First, calculate $$(1-i)\vec{u}$$.

$$ (1-i)\left[\begin{array}{l}1 \\ 0 \\ i\end{array}\right] = \left[\begin{array}{c}(1-i) \times 1 \\ (1-i) \times 0 \\ (1-i) \times i\end{array}\right] = \left[\begin{array}{c}1-i \\ 0 \\ i-i^2\end{array}\right] = \left[\begin{array}{c}1-i \\ 0 \\ 1+i\end{array}\right] $$

Next, calculate $$\left(2 + \frac{1}{3}i\right)\vec{v}$$.
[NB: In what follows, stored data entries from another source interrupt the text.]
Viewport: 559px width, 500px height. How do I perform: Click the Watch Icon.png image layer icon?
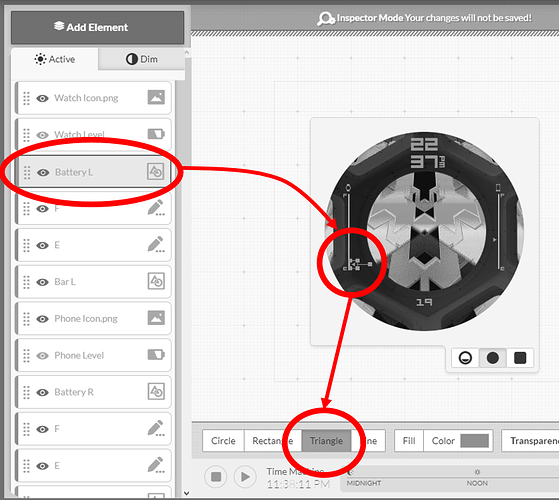(x=156, y=97)
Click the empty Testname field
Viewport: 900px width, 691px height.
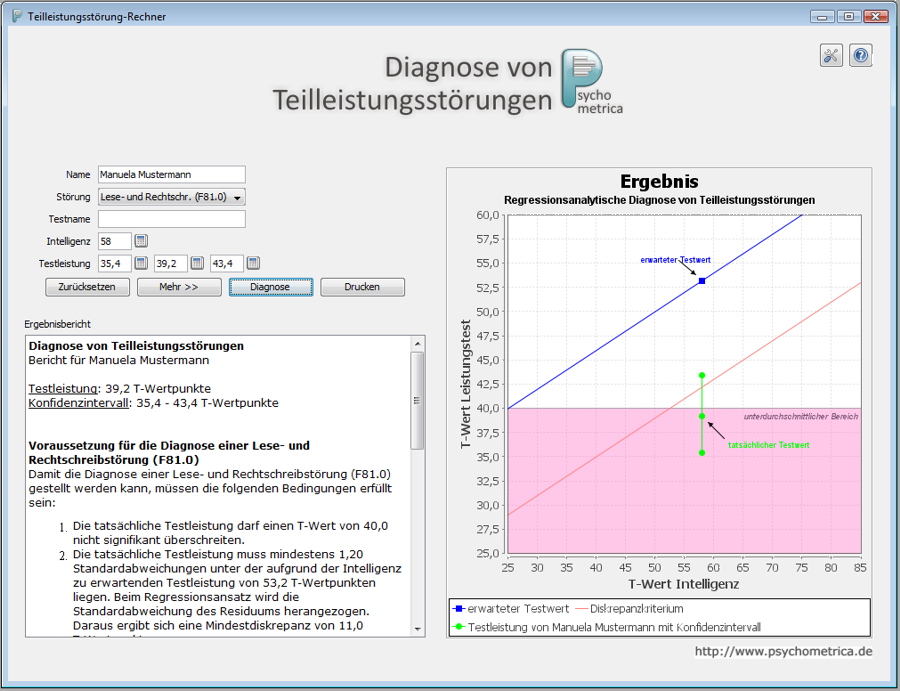[x=171, y=219]
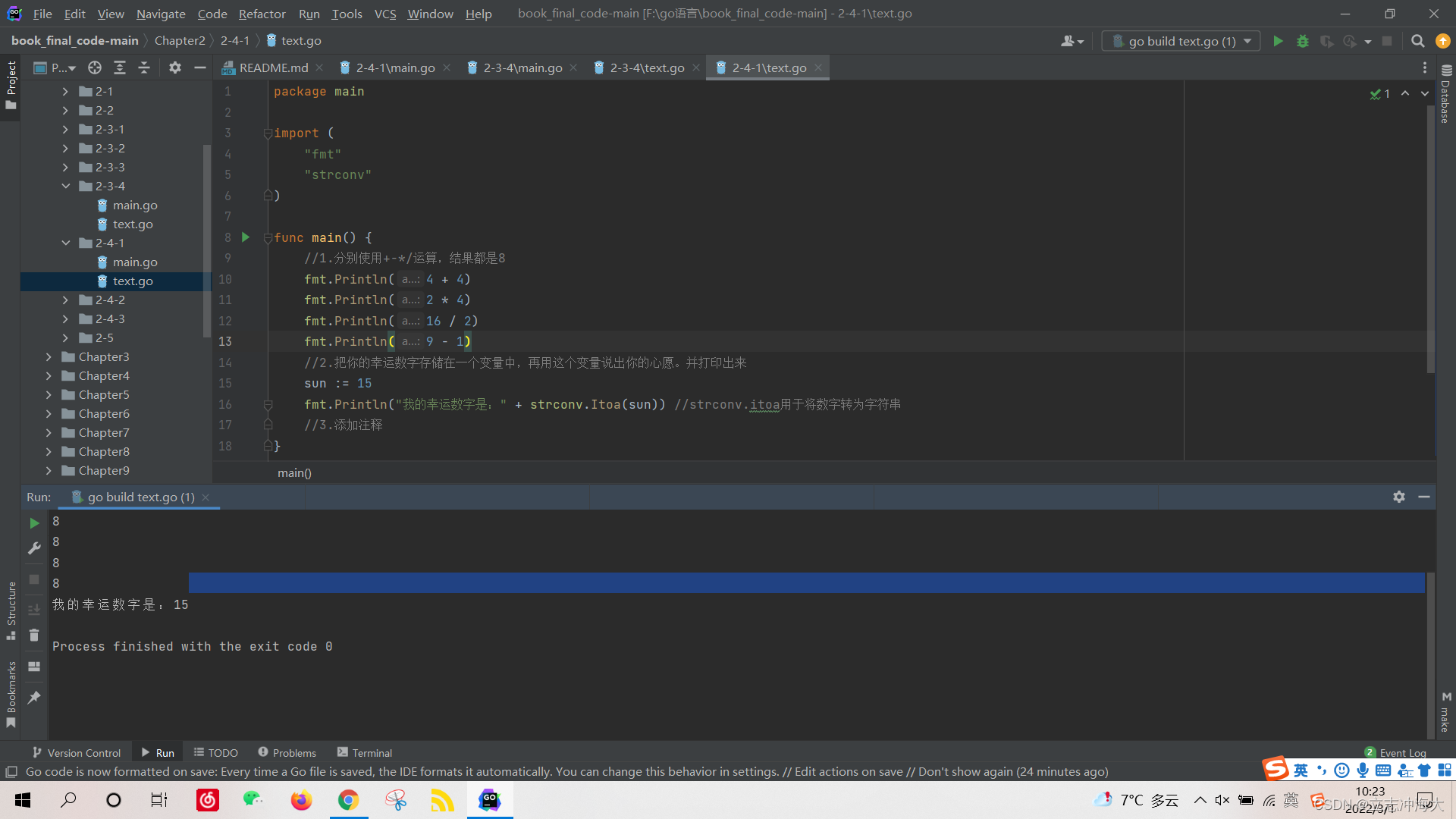The image size is (1456, 819).
Task: Click the Settings gear icon in Run panel
Action: (x=1398, y=497)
$$ \left(2 + \frac{1}{3}i\right)\left[\begin{array}{l}i \\ 1 \\ 1\end{array}\right] = \left[\begin{array}{c}\left(2 + \frac{1}{3}i\right) \times i \\ \left(2 + \frac{1}{3}i\right) \times 1 \\ \left(2 + \frac{1}{3}i\right) \times 1\end{array}\right] = \left[\begin{array}{c}2i + \frac{1}{3}i^2 \\ 2 + \frac{1}{3}i \\ 2 + \frac{1}{3}i\end{array}\right] = \left[\begin{array}{c}-\frac{1}{3} + 2i \\ 2 + \frac{1}{3}i \\ 2 + \frac{1}{3}i\end{array}\right] $$

Now, add these two resulting vectors to find the projection.

$$ \text{proj}_S \vec{w} = \left[\begin{array}{c}1-i \\ 0 \\ 1+i\end{array}\right] + \left[\begin{array}{c}-\frac{1}{3} + 2i \\ 2 + \frac{1}{3}i \\ 2 + \frac{1}{3}i\end{array}\right] = \left[\begin{array}{c}(1-\frac{1}{3}) + (-1+2)i \\ (0+2) + (\frac{1}{3})i \\ (1+2) + (1+\frac{1}{3})i\end{array}\right] = \left[\begin{array}{c}\frac{2}{3} + i \\ 2 + \frac{1}{3}i \\ 3 + \frac{4}{3}i\end{array}\right] $$